## Dataset
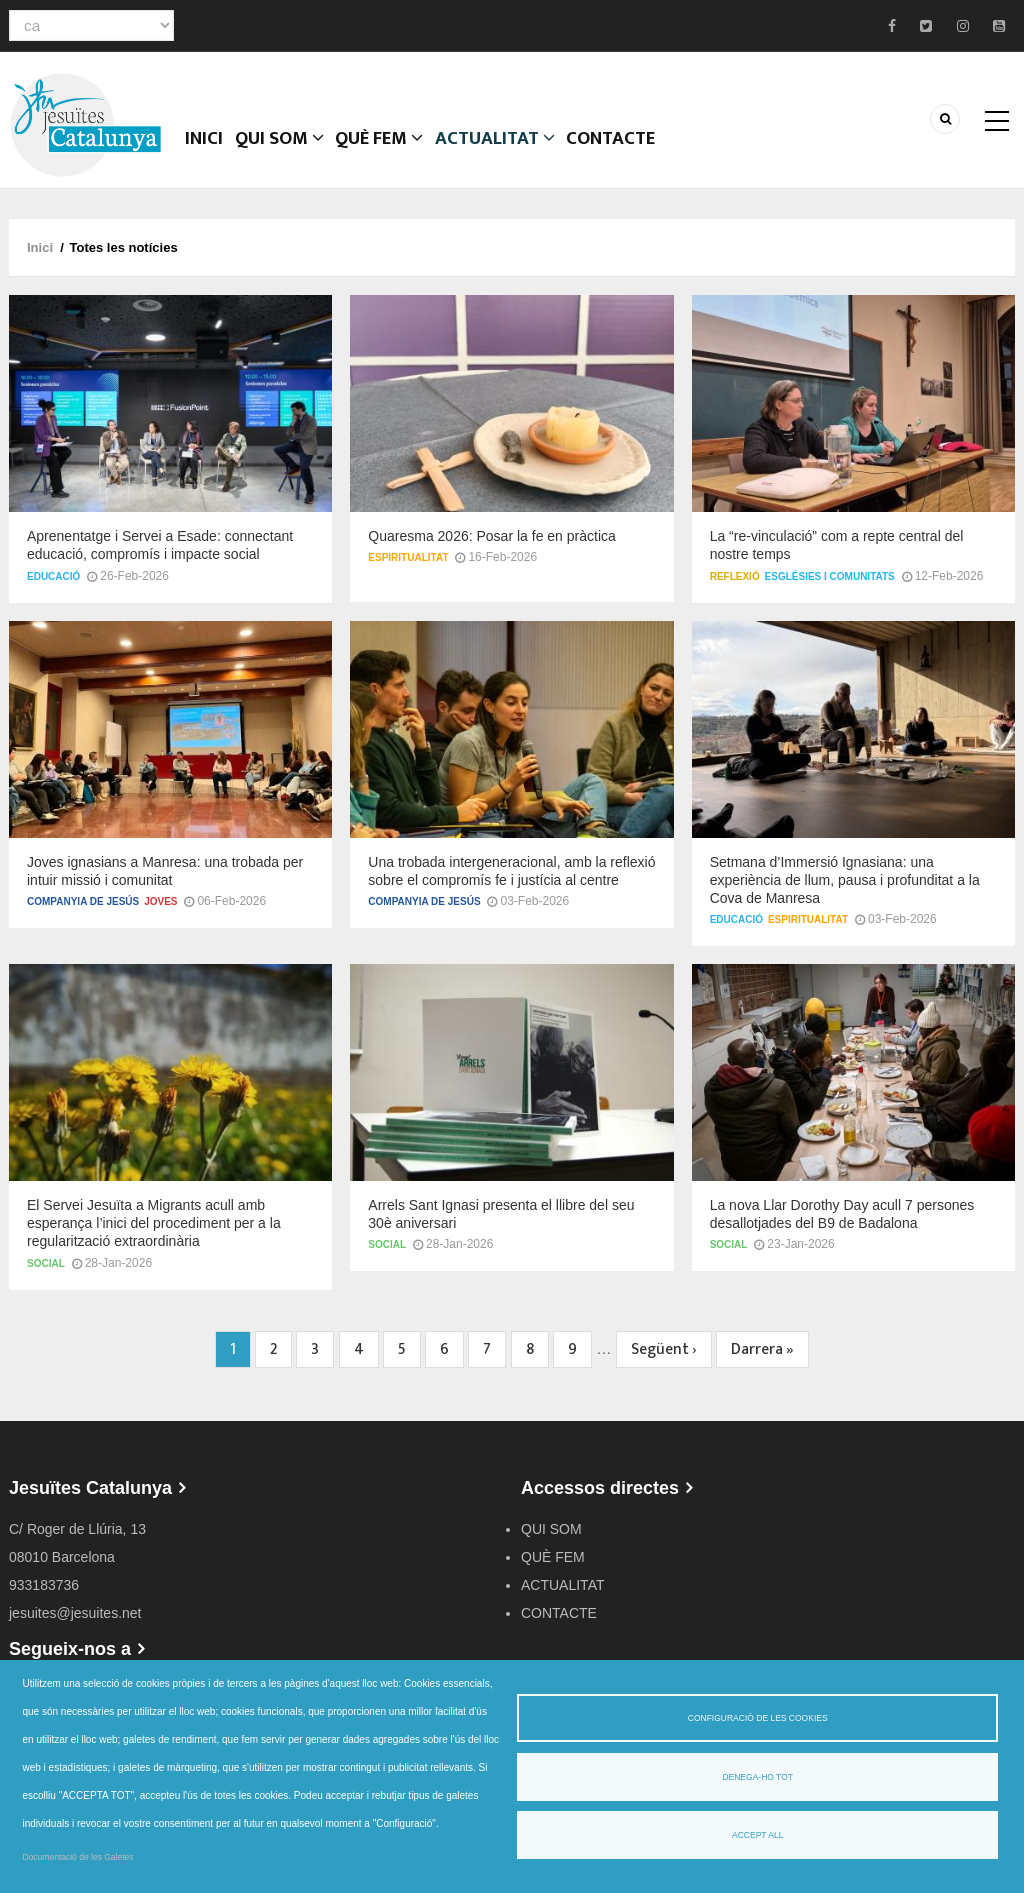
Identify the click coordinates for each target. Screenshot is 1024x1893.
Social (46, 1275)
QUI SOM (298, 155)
--
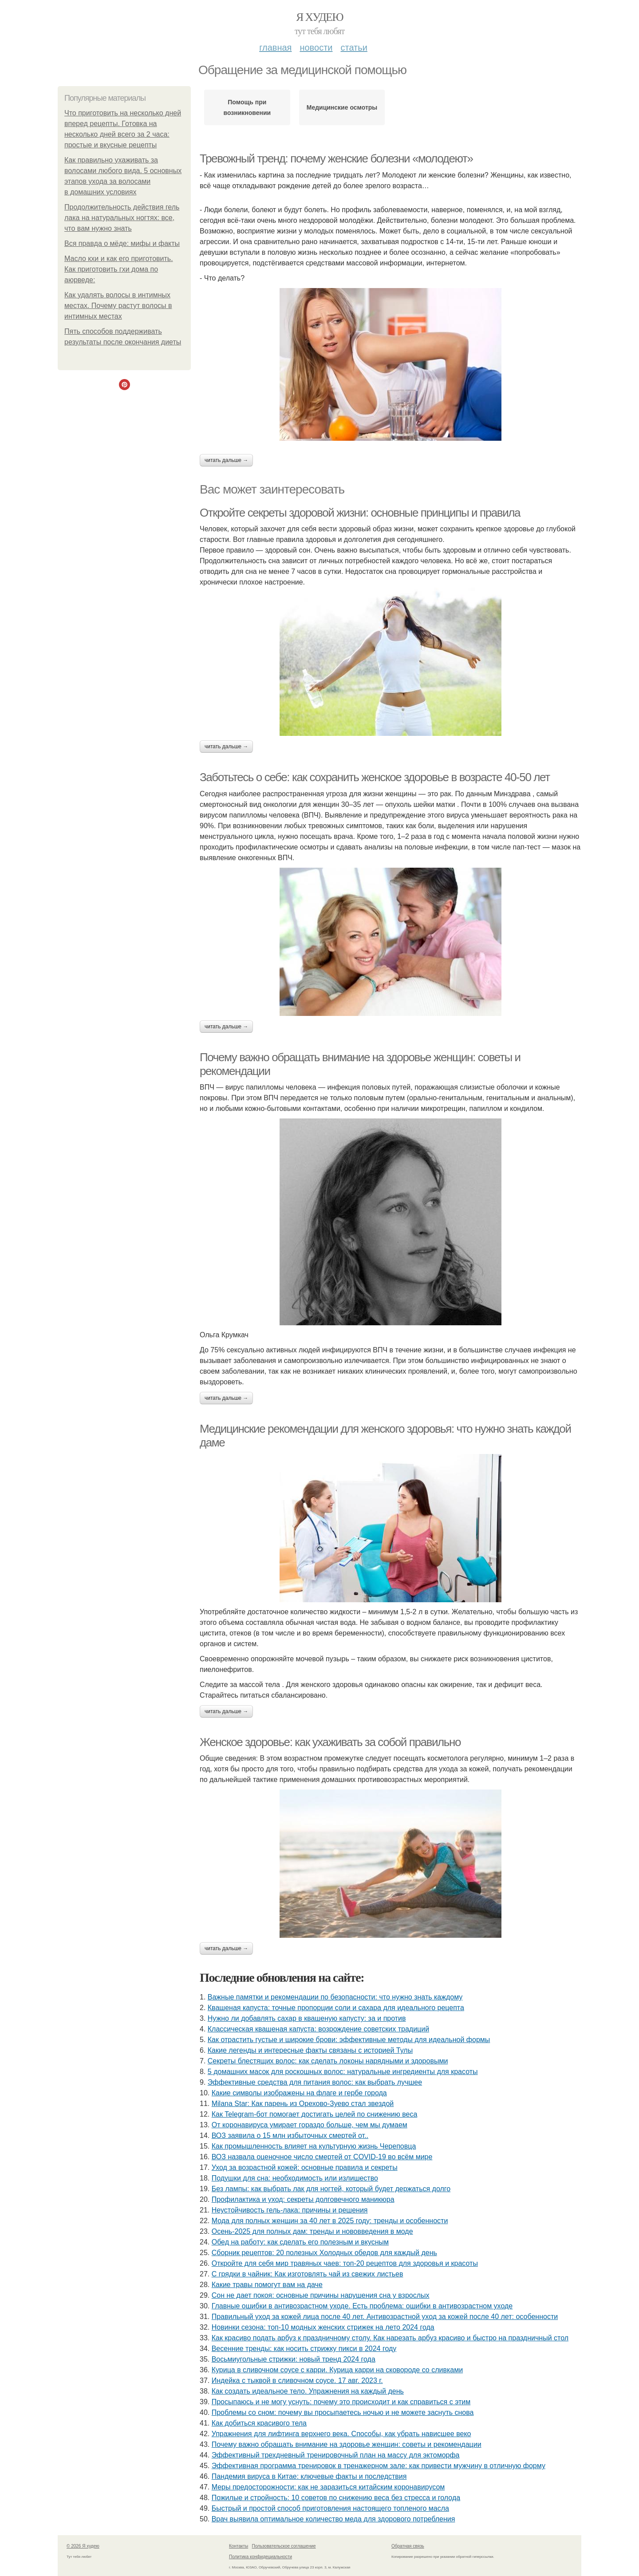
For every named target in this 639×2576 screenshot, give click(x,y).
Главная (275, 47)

## Exercise prompt
Set down the stretch of material from the line containing "For every named" through the line containing "Главная (275, 47)", both lines included, and repeat it line for line.

## Task result
For every named target in this 639×2576 screenshot, give click(x,y).
Главная (275, 47)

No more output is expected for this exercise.